** Task objective **
Reproduce the listing below word for word, every line in the same order.

** Provided records **
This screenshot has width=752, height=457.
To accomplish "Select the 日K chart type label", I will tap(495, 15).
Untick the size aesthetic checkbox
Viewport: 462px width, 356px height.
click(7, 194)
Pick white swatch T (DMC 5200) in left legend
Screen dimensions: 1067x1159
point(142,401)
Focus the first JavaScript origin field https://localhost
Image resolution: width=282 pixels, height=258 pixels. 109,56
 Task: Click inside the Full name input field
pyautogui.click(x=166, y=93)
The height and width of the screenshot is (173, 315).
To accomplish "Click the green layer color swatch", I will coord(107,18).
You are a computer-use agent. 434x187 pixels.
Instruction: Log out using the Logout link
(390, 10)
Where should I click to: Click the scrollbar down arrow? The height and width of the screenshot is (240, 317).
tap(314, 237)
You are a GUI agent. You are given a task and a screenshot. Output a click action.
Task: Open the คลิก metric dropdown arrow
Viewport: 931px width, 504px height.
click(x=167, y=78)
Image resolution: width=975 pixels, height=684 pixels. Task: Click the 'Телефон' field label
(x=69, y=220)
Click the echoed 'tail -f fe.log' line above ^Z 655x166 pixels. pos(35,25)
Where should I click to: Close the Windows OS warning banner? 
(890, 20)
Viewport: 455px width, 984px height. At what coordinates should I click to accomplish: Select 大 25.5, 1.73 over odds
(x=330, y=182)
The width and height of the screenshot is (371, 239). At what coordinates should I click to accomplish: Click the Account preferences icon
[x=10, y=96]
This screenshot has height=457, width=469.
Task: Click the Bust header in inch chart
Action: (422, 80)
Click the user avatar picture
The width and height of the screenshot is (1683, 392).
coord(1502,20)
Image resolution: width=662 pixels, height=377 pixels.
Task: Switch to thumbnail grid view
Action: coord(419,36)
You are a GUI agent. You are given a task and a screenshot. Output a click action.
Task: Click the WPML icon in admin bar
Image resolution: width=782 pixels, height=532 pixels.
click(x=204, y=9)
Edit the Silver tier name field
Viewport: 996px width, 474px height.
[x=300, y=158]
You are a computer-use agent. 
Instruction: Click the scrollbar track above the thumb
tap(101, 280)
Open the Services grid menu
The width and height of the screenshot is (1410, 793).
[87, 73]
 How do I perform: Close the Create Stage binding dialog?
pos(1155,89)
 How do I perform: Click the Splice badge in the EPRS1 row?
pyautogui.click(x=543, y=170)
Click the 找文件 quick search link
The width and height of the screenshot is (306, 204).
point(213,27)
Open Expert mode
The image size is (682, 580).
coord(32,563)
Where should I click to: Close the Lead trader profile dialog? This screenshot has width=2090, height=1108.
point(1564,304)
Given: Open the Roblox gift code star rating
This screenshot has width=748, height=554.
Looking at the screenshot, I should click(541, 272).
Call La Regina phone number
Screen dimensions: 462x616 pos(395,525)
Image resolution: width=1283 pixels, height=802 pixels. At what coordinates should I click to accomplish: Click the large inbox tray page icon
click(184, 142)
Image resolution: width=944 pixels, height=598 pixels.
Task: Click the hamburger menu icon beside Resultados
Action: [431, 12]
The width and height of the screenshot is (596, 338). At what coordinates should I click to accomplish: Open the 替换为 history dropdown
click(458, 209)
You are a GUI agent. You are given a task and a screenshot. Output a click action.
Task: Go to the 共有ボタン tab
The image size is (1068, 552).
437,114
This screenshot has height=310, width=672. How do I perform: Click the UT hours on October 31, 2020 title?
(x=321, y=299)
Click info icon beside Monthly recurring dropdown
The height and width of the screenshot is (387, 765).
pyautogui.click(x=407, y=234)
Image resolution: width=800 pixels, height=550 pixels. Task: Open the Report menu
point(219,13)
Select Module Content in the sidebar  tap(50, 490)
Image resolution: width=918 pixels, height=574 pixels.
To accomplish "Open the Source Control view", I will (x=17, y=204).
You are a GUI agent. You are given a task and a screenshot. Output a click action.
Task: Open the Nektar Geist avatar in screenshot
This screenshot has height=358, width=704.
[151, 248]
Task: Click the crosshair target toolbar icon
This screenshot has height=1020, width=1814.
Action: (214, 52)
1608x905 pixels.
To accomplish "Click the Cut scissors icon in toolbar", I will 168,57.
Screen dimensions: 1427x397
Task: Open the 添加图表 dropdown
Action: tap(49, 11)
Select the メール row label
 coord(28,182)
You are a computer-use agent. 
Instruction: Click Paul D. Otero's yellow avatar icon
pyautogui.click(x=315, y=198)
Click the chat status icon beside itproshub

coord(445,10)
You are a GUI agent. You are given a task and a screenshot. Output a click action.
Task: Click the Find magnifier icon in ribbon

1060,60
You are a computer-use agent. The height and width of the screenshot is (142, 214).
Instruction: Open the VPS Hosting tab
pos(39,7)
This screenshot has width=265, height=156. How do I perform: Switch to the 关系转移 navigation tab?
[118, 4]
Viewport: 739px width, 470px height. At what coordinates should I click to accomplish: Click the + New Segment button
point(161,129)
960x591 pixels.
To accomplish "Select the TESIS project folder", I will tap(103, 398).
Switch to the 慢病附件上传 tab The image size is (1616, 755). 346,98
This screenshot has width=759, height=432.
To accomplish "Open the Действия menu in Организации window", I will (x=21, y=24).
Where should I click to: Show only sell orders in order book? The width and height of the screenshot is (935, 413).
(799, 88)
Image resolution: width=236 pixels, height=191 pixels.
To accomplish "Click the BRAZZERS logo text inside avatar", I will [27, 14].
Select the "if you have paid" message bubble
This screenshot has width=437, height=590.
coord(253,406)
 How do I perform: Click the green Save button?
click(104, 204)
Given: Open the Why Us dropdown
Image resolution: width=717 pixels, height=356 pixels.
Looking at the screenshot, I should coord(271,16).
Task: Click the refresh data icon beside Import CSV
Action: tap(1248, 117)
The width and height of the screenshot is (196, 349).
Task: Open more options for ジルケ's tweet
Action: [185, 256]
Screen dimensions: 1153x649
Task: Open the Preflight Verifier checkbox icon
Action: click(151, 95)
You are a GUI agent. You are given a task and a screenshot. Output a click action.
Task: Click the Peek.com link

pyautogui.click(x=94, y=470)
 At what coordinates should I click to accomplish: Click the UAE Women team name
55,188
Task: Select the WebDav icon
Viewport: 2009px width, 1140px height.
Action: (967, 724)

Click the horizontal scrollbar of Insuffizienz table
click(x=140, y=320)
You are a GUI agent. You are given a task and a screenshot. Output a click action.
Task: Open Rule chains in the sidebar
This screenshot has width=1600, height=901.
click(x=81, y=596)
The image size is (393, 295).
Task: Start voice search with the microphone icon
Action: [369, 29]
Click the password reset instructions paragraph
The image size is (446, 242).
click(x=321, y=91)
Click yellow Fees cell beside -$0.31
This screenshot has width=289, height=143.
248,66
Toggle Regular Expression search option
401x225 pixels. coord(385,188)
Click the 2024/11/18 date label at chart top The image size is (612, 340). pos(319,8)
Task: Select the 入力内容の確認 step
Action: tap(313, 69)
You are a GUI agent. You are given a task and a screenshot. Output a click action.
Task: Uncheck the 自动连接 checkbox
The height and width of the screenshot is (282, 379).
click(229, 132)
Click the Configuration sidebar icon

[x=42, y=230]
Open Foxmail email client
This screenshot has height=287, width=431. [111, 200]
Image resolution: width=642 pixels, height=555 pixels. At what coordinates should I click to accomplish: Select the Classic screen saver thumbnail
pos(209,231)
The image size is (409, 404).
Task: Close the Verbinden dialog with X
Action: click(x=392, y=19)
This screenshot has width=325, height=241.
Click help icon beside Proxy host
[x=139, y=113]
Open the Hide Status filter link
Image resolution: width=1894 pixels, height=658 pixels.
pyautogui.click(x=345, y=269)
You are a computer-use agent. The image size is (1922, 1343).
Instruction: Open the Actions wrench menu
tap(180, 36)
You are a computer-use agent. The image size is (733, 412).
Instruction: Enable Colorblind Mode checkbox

** Solution to this exercise **
This screenshot has width=752, height=457.
To accomplish "Select the 日K chart type label", I will tap(495, 15).
Untick the size aesthetic checkbox
Viewport: 462px width, 356px height.
click(7, 194)
Pick white swatch T (DMC 5200) in left legend
Screen dimensions: 1067x1159
point(142,401)
Focus the first JavaScript origin field https://localhost
Image resolution: width=282 pixels, height=258 pixels. 109,56
 Task: Click inside the Full name input field
pyautogui.click(x=166, y=93)
The height and width of the screenshot is (173, 315).
To accomplish "Click the green layer color swatch", I will coord(107,18).
You are a computer-use agent. 434x187 pixels.
Instruction: Log out using the Logout link
(390, 10)
Where should I click to: Click the scrollbar down arrow? The height and width of the screenshot is (240, 317).
tap(314, 237)
You are a GUI agent. You are given a task and a screenshot. Output a click action.
Task: Open the คลิก metric dropdown arrow
Viewport: 931px width, 504px height.
click(x=167, y=78)
Image resolution: width=975 pixels, height=684 pixels. Task: Click the 'Телефон' field label
(x=69, y=220)
Click the echoed 'tail -f fe.log' line above ^Z 655x166 pixels. pos(35,25)
Where should I click to: Close the Windows OS warning banner? 
(890, 20)
Viewport: 455px width, 984px height. At what coordinates should I click to accomplish: Select 大 25.5, 1.73 over odds
(x=330, y=182)
The width and height of the screenshot is (371, 239). At what coordinates should I click to accomplish: Click the Account preferences icon
[x=10, y=96]
This screenshot has height=457, width=469.
Task: Click the Bust header in inch chart
Action: (422, 80)
Click the user avatar picture
The width and height of the screenshot is (1683, 392).
coord(1502,20)
Image resolution: width=662 pixels, height=377 pixels.
Task: Switch to thumbnail grid view
Action: coord(419,36)
You are a GUI agent. You are given a task and a screenshot. Output a click action.
Task: Click the WPML icon in admin bar
Image resolution: width=782 pixels, height=532 pixels.
click(x=204, y=9)
Edit the Silver tier name field
Viewport: 996px width, 474px height.
[x=300, y=158]
You are a computer-use agent. 
Instruction: Click the scrollbar track above the thumb
tap(101, 280)
Open the Services grid menu
The width and height of the screenshot is (1410, 793).
[87, 73]
 How do I perform: Close the Create Stage binding dialog?
pos(1155,89)
 How do I perform: Click the Splice badge in the EPRS1 row?
pyautogui.click(x=543, y=170)
Click the 找文件 quick search link
The width and height of the screenshot is (306, 204).
point(213,27)
Open Expert mode
The image size is (682, 580).
coord(32,563)
Where should I click to: Close the Lead trader profile dialog? This screenshot has width=2090, height=1108.
point(1564,304)
Given: Open the Roblox gift code star rating
This screenshot has width=748, height=554.
Looking at the screenshot, I should click(541, 272).
Call La Regina phone number
Screen dimensions: 462x616 pos(395,525)
Image resolution: width=1283 pixels, height=802 pixels. At what coordinates should I click to accomplish: Click the large inbox tray page icon
click(184, 142)
Image resolution: width=944 pixels, height=598 pixels.
Task: Click the hamburger menu icon beside Resultados
Action: [431, 12]
The width and height of the screenshot is (596, 338). At what coordinates should I click to accomplish: Open the 替换为 history dropdown
click(458, 209)
You are a GUI agent. You are given a task and a screenshot. Output a click action.
Task: Go to the 共有ボタン tab
The image size is (1068, 552).
437,114
This screenshot has height=310, width=672. How do I perform: Click the UT hours on October 31, 2020 title?
(x=321, y=299)
Click info icon beside Monthly recurring dropdown
The height and width of the screenshot is (387, 765).
pyautogui.click(x=407, y=234)
Image resolution: width=800 pixels, height=550 pixels. Task: Open the Report menu
point(219,13)
Select Module Content in the sidebar  tap(50, 490)
Image resolution: width=918 pixels, height=574 pixels.
To accomplish "Open the Source Control view", I will (x=17, y=204).
You are a GUI agent. You are given a task and a screenshot. Output a click action.
Task: Open the Nektar Geist avatar in screenshot
This screenshot has height=358, width=704.
[151, 248]
Task: Click the crosshair target toolbar icon
This screenshot has height=1020, width=1814.
Action: (214, 52)
1608x905 pixels.
To accomplish "Click the Cut scissors icon in toolbar", I will 168,57.
Screen dimensions: 1427x397
Task: Open the 添加图表 dropdown
Action: tap(49, 11)
Select the メール row label
 coord(28,182)
You are a computer-use agent. 
Instruction: Click Paul D. Otero's yellow avatar icon
pyautogui.click(x=315, y=198)
Click the chat status icon beside itproshub

coord(445,10)
You are a GUI agent. You are given a task and a screenshot. Output a click action.
Task: Click the Find magnifier icon in ribbon

1060,60
You are a computer-use agent. The height and width of the screenshot is (142, 214).
Instruction: Open the VPS Hosting tab
pos(39,7)
This screenshot has width=265, height=156. How do I perform: Switch to the 关系转移 navigation tab?
[118, 4]
Viewport: 739px width, 470px height. At what coordinates should I click to accomplish: Click the + New Segment button
point(161,129)
960x591 pixels.
To accomplish "Select the TESIS project folder", I will tap(103, 398).
Switch to the 慢病附件上传 tab The image size is (1616, 755). 346,98
This screenshot has width=759, height=432.
To accomplish "Open the Действия menu in Организации window", I will (x=21, y=24).
Where should I click to: Show only sell orders in order book? The width and height of the screenshot is (935, 413).
(799, 88)
Image resolution: width=236 pixels, height=191 pixels.
To accomplish "Click the BRAZZERS logo text inside avatar", I will [27, 14].
Select the "if you have paid" message bubble
This screenshot has width=437, height=590.
coord(253,406)
 How do I perform: Click the green Save button?
click(104, 204)
Given: Open the Why Us dropdown
Image resolution: width=717 pixels, height=356 pixels.
Looking at the screenshot, I should coord(271,16).
Task: Click the refresh data icon beside Import CSV
Action: tap(1248, 117)
The width and height of the screenshot is (196, 349).
Task: Open more options for ジルケ's tweet
Action: [185, 256]
Screen dimensions: 1153x649
Task: Open the Preflight Verifier checkbox icon
Action: click(151, 95)
You are a GUI agent. You are given a task and a screenshot. Output a click action.
Task: Click the Peek.com link

pyautogui.click(x=94, y=470)
 At what coordinates should I click to accomplish: Click the UAE Women team name
55,188
Task: Select the WebDav icon
Viewport: 2009px width, 1140px height.
Action: (967, 724)

Click the horizontal scrollbar of Insuffizienz table
click(x=140, y=320)
You are a GUI agent. You are given a task and a screenshot. Output a click action.
Task: Open Rule chains in the sidebar
This screenshot has width=1600, height=901.
click(x=81, y=596)
The image size is (393, 295).
Task: Start voice search with the microphone icon
Action: [369, 29]
Click the password reset instructions paragraph
The image size is (446, 242).
click(x=321, y=91)
Click yellow Fees cell beside -$0.31
This screenshot has width=289, height=143.
248,66
Toggle Regular Expression search option
401x225 pixels. coord(385,188)
Click the 2024/11/18 date label at chart top The image size is (612, 340). pos(319,8)
Task: Select the 入力内容の確認 step
Action: tap(313, 69)
You are a GUI agent. You are given a task and a screenshot. Output a click action.
Task: Uncheck the 自动连接 checkbox
The height and width of the screenshot is (282, 379).
click(229, 132)
Click the Configuration sidebar icon

[x=42, y=230]
Open Foxmail email client
This screenshot has height=287, width=431. [111, 200]
Image resolution: width=642 pixels, height=555 pixels. At what coordinates should I click to accomplish: Select the Classic screen saver thumbnail
pos(209,231)
The image size is (409, 404).
Task: Close the Verbinden dialog with X
Action: click(x=392, y=19)
This screenshot has width=325, height=241.
Click help icon beside Proxy host
[x=139, y=113]
Open the Hide Status filter link
Image resolution: width=1894 pixels, height=658 pixels.
pyautogui.click(x=345, y=269)
You are a computer-use agent. The image size is (1922, 1343).
Instruction: Open the Actions wrench menu
tap(180, 36)
You are a computer-use agent. The image size is (733, 412).
Instruction: Enable Colorblind Mode checkbox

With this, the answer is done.